Wednesday 29 September 2010

Decisive Product Owner


Dear Junior

In the list of characteristics of a good product owner, we have this far discussing those in informal situations - being engaged and involved. However, product ownership is also a lot about making decisions, and then I like the product owner to be decisive.

Engaged Involved
Decisive Empowered

System development is a lot about making decisions. Even when we write code (and perhaps especially then) we make hundreds and thousands of micro-decisions. Some of them have mainly technical implications (make this design one class or two), but some of them form enterprise logic (what fields should I use when computing this if-conditional).

Sometimes these decisions grow a little bit larger, and we want to ask someone about what we should do. For example we might be writing a batch-file reader and wonder how we should handle if someone sends in the same file twice. Perhaps we consider saving some kind of file ID and a content hash to detect that situation. This might take a day or so to implement so most probably we will bring that up during the daily standup. 

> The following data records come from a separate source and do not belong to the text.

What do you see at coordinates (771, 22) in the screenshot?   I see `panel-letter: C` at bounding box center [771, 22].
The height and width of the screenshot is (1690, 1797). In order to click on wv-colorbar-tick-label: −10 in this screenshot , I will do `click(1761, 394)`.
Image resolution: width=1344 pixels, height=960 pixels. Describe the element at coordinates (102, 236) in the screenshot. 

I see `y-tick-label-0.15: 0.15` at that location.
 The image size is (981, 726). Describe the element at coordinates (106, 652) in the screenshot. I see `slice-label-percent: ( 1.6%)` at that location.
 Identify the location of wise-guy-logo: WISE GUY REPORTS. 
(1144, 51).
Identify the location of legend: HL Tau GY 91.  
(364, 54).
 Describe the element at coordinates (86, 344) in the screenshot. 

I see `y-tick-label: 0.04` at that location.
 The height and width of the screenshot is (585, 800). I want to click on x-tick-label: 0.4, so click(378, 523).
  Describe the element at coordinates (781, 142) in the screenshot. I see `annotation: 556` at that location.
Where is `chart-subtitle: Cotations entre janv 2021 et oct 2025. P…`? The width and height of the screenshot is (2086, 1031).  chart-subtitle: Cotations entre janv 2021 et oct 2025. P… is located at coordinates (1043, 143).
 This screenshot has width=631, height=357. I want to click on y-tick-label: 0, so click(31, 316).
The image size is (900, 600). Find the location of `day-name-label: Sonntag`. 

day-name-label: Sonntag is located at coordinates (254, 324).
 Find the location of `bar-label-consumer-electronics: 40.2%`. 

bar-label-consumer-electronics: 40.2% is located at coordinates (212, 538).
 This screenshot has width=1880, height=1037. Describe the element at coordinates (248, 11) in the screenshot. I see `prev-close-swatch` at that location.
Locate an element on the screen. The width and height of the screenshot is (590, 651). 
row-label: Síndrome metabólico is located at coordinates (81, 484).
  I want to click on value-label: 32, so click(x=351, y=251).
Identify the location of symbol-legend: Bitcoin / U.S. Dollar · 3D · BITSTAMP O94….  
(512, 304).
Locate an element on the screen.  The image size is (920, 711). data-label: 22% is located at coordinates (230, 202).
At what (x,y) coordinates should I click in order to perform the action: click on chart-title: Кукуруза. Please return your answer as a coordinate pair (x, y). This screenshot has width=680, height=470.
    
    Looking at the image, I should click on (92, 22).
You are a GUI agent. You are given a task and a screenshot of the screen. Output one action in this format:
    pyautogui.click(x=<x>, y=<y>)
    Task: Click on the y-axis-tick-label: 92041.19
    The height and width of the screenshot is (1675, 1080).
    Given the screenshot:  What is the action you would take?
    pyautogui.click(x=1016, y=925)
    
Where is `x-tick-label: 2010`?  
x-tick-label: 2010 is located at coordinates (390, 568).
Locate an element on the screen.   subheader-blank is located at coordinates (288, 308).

That standup is when the product owner can step in and make a huge difference. Of course the PO needs to be there (involved) and needs to care (engaged), but if she is she might make a huge difference by saying: 

"Hold that thought. To me that seems like a separate story (Avoid duplicate file read). It is good enough if you implement this without that feature. if same file is sent twice, and we read it twice - then so be it. I make it new story and bring it up with the stakeholders."

Viola, within one minute the product owner have saved the team one day of coding, just by being decisive. 

Product owner need also be able to take decisions at point blanc, even when there might not be enough information. 

Team member: "I wonder, what shall we do about social security numbers for people with protected identity"
Product owner: "I do not know whether we have a case for supporting protected SSNs - need to check that up. Ignore that feature for now, if necessary I will add that as a new feature later."

This is just a few minute conversation, yet it saves the team hours of work by not loosing tempo.

Being decisive rules out product owners that "just want to investigate a little bit further before saying anything definitive" - such behaviour leaves the team floundering on what to do, whether they can proceed on the assumption or if they should wait.

Being decisive is a characteristic in a personal context, as is engaged. However it is more about making decisions rather than informal situations - so in that respect it is more related to being empowered.

Engaged Involved
Decisive Empowered

Nevertheless, having a decisive product owner makes things so much easier to keep things rolling.